Word for word, restate every entry that follows.
---------- AVAILABLE DATA ----------
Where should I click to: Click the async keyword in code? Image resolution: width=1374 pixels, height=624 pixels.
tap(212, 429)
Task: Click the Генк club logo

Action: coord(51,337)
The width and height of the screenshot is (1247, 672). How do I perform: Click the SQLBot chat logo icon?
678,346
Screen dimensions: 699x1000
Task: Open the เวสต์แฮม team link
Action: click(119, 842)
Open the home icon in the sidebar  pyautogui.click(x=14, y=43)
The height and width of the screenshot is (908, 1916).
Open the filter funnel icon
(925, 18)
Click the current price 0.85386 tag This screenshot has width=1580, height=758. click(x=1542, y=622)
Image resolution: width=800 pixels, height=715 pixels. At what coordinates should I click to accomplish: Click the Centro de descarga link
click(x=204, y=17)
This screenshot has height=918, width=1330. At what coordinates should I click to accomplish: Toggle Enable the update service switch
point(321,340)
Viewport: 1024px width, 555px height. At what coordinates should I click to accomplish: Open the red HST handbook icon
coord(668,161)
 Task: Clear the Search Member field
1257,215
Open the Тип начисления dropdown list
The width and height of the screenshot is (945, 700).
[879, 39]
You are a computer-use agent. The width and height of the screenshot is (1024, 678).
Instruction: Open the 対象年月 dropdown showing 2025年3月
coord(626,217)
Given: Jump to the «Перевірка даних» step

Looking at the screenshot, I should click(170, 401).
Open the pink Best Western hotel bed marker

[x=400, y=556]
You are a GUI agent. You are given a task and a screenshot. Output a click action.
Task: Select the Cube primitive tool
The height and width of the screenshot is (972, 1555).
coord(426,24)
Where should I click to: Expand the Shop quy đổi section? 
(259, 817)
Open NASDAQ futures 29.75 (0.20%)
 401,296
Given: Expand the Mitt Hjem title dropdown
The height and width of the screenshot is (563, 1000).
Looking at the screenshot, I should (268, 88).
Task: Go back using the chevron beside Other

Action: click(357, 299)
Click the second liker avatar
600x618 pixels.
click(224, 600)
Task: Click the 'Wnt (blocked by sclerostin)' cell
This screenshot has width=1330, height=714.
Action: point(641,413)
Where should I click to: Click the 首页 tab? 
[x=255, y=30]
----------
SOLVED PROBLEM
Where should I click to: Click the async keyword in code? Image resolution: width=1374 pixels, height=624 pixels.
tap(212, 429)
Task: Click the Генк club logo

Action: coord(51,337)
The width and height of the screenshot is (1247, 672). How do I perform: Click the SQLBot chat logo icon?
678,346
Screen dimensions: 699x1000
Task: Open the เวสต์แฮม team link
Action: click(119, 842)
Open the home icon in the sidebar  pyautogui.click(x=14, y=43)
The height and width of the screenshot is (908, 1916).
Open the filter funnel icon
(925, 18)
Click the current price 0.85386 tag This screenshot has width=1580, height=758. click(x=1542, y=622)
Image resolution: width=800 pixels, height=715 pixels. At what coordinates should I click to accomplish: Click the Centro de descarga link
click(x=204, y=17)
This screenshot has height=918, width=1330. At what coordinates should I click to accomplish: Toggle Enable the update service switch
point(321,340)
Viewport: 1024px width, 555px height. At what coordinates should I click to accomplish: Open the red HST handbook icon
coord(668,161)
 Task: Clear the Search Member field
1257,215
Open the Тип начисления dropdown list
The width and height of the screenshot is (945, 700).
[879, 39]
You are a computer-use agent. The width and height of the screenshot is (1024, 678).
Instruction: Open the 対象年月 dropdown showing 2025年3月
coord(626,217)
Given: Jump to the «Перевірка даних» step

Looking at the screenshot, I should click(170, 401).
Open the pink Best Western hotel bed marker

[x=400, y=556]
You are a GUI agent. You are given a task and a screenshot. Output a click action.
Task: Select the Cube primitive tool
The height and width of the screenshot is (972, 1555).
coord(426,24)
Where should I click to: Expand the Shop quy đổi section? 
(259, 817)
Open NASDAQ futures 29.75 (0.20%)
 401,296
Given: Expand the Mitt Hjem title dropdown
The height and width of the screenshot is (563, 1000).
Looking at the screenshot, I should (268, 88).
Task: Go back using the chevron beside Other

Action: click(357, 299)
Click the second liker avatar
600x618 pixels.
click(224, 600)
Task: Click the 'Wnt (blocked by sclerostin)' cell
This screenshot has width=1330, height=714.
Action: point(641,413)
Where should I click to: Click the 首页 tab? 
[x=255, y=30]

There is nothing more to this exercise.